▽

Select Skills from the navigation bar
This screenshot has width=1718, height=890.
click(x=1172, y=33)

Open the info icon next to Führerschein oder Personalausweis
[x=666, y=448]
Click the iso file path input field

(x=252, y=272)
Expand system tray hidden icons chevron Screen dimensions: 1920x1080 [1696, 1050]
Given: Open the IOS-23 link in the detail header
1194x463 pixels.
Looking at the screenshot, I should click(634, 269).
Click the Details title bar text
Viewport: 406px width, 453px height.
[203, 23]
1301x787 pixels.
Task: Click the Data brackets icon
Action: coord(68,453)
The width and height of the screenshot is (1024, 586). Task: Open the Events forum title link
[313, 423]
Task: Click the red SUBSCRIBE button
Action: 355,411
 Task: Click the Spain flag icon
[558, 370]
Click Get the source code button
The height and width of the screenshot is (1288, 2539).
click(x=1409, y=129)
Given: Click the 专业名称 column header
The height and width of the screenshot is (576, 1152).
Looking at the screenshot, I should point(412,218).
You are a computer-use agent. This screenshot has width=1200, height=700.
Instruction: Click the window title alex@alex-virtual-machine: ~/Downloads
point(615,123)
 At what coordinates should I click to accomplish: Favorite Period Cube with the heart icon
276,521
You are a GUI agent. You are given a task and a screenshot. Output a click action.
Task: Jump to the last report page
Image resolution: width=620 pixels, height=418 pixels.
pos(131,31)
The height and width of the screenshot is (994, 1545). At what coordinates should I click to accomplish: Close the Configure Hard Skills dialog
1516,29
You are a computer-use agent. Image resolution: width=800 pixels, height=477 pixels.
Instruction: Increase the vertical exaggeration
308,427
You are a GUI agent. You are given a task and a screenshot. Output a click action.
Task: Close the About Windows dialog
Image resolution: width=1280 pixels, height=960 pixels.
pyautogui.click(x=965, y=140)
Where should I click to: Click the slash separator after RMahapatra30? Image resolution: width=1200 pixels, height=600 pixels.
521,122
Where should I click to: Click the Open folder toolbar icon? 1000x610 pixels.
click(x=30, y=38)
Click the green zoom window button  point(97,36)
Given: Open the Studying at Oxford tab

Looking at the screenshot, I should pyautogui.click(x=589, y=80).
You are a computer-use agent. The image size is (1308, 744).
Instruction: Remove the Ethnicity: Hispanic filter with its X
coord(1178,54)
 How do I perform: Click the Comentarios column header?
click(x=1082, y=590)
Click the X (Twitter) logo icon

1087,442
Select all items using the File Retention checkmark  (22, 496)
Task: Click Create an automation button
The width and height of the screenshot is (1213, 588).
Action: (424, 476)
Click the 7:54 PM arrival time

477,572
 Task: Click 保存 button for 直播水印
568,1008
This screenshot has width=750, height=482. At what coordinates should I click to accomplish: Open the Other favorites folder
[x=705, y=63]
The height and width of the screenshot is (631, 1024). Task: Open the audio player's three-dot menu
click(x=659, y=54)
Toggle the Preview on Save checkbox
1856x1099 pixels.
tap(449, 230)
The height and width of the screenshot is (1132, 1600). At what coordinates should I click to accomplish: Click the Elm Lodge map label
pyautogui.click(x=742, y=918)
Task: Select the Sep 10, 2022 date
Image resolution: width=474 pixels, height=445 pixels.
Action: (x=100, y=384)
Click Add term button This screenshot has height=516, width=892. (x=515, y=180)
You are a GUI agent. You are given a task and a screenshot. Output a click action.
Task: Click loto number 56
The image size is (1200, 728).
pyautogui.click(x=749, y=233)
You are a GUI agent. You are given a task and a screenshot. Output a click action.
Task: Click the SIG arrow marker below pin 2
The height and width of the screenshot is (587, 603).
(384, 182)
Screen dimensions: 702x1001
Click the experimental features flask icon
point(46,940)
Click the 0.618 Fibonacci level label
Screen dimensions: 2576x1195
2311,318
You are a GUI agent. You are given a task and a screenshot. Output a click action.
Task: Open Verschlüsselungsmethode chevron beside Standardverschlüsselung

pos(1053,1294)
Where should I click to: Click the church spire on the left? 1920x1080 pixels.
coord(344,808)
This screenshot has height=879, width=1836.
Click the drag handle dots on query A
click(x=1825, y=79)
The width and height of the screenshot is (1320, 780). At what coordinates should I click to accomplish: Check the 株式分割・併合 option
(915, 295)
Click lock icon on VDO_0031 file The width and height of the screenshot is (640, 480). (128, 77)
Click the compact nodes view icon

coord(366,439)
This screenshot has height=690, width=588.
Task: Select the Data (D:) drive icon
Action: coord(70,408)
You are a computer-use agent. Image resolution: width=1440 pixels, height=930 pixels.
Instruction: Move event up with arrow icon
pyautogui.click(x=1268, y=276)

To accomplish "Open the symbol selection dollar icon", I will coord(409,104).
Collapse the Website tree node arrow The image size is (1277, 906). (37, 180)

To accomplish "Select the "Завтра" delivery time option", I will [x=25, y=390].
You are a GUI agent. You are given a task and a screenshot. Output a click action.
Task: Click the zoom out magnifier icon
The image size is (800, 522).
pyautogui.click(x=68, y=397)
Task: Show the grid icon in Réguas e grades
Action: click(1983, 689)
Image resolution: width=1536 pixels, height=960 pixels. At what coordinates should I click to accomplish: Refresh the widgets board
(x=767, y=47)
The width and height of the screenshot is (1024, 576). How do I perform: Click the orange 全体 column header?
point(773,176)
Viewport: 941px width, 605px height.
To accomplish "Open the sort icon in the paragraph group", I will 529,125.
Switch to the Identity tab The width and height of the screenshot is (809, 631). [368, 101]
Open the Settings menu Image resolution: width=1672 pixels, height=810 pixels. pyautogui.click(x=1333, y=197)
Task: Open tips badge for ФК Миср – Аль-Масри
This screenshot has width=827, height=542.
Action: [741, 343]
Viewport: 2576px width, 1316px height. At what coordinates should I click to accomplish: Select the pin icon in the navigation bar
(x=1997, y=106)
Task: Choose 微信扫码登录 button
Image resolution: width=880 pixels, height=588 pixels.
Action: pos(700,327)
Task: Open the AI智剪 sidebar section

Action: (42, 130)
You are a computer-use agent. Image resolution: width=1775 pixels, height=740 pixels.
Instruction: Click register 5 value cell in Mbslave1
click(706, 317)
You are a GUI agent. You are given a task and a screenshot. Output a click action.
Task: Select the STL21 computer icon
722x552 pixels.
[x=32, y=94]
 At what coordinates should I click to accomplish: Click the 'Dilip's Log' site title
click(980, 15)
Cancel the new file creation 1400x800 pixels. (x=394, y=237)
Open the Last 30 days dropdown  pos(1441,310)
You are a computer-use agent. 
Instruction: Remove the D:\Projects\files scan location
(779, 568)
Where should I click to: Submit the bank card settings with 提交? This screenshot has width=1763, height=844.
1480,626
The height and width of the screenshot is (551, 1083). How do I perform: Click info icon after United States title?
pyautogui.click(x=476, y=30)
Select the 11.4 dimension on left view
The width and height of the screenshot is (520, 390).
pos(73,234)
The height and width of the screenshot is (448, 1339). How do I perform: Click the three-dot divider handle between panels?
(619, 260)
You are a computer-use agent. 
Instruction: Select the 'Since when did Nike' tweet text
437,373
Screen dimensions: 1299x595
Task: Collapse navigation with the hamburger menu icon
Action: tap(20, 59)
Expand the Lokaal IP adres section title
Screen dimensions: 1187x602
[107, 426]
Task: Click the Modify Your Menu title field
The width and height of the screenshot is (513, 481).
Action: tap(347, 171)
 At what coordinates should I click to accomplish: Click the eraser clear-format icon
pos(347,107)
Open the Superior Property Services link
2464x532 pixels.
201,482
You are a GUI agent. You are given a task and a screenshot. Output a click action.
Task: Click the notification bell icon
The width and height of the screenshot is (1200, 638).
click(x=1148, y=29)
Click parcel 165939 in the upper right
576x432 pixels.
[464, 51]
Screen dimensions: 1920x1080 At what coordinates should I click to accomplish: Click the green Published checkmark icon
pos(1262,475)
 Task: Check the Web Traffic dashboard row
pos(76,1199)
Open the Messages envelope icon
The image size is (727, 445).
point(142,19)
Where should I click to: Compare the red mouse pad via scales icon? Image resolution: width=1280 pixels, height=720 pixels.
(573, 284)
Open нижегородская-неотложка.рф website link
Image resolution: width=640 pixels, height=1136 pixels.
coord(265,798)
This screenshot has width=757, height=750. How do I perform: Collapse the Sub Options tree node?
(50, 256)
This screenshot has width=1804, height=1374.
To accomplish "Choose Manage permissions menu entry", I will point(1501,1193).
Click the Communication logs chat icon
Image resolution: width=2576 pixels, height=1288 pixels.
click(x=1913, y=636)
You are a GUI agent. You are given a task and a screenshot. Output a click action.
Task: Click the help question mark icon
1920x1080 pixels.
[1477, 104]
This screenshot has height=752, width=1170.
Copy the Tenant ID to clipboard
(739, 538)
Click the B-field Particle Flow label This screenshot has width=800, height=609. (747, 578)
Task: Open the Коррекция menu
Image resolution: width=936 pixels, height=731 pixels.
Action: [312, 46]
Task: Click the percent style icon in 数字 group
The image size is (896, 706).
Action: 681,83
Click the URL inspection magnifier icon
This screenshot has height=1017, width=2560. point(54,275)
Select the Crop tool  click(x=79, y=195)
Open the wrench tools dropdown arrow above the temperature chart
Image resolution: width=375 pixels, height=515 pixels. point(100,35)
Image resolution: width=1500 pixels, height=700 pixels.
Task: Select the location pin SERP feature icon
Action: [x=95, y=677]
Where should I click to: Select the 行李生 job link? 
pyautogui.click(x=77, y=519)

△

__Goal__. Please give the entries again from the start through the line with "Click the green zoom", switching "toolbar" to "ribbon" and keeping everything else unchanged.

__Result for this exercise__.
Select Skills from the navigation bar
This screenshot has width=1718, height=890.
click(x=1172, y=33)

Open the info icon next to Führerschein oder Personalausweis
[x=666, y=448]
Click the iso file path input field

(x=252, y=272)
Expand system tray hidden icons chevron Screen dimensions: 1920x1080 [1696, 1050]
Given: Open the IOS-23 link in the detail header
1194x463 pixels.
Looking at the screenshot, I should click(634, 269).
Click the Details title bar text
Viewport: 406px width, 453px height.
[203, 23]
1301x787 pixels.
Task: Click the Data brackets icon
Action: coord(68,453)
The width and height of the screenshot is (1024, 586). Task: Open the Events forum title link
[313, 423]
Task: Click the red SUBSCRIBE button
Action: 355,411
 Task: Click the Spain flag icon
[558, 370]
Click Get the source code button
The height and width of the screenshot is (1288, 2539).
click(x=1409, y=129)
Given: Click the 专业名称 column header
The height and width of the screenshot is (576, 1152).
Looking at the screenshot, I should point(412,218).
You are a computer-use agent. This screenshot has width=1200, height=700.
Instruction: Click the window title alex@alex-virtual-machine: ~/Downloads
point(615,123)
 At what coordinates should I click to accomplish: Favorite Period Cube with the heart icon
276,521
You are a GUI agent. You are given a task and a screenshot. Output a click action.
Task: Jump to the last report page
Image resolution: width=620 pixels, height=418 pixels.
pos(131,31)
The height and width of the screenshot is (994, 1545). At what coordinates should I click to accomplish: Close the Configure Hard Skills dialog
1516,29
You are a computer-use agent. Image resolution: width=800 pixels, height=477 pixels.
Instruction: Increase the vertical exaggeration
308,427
You are a GUI agent. You are given a task and a screenshot. Output a click action.
Task: Close the About Windows dialog
Image resolution: width=1280 pixels, height=960 pixels.
pyautogui.click(x=965, y=140)
Where should I click to: Click the slash separator after RMahapatra30? Image resolution: width=1200 pixels, height=600 pixels.
521,122
Where should I click to: Click the Open folder ribbon icon? 1000x610 pixels.
click(x=30, y=38)
Click the green zoom window button  point(97,36)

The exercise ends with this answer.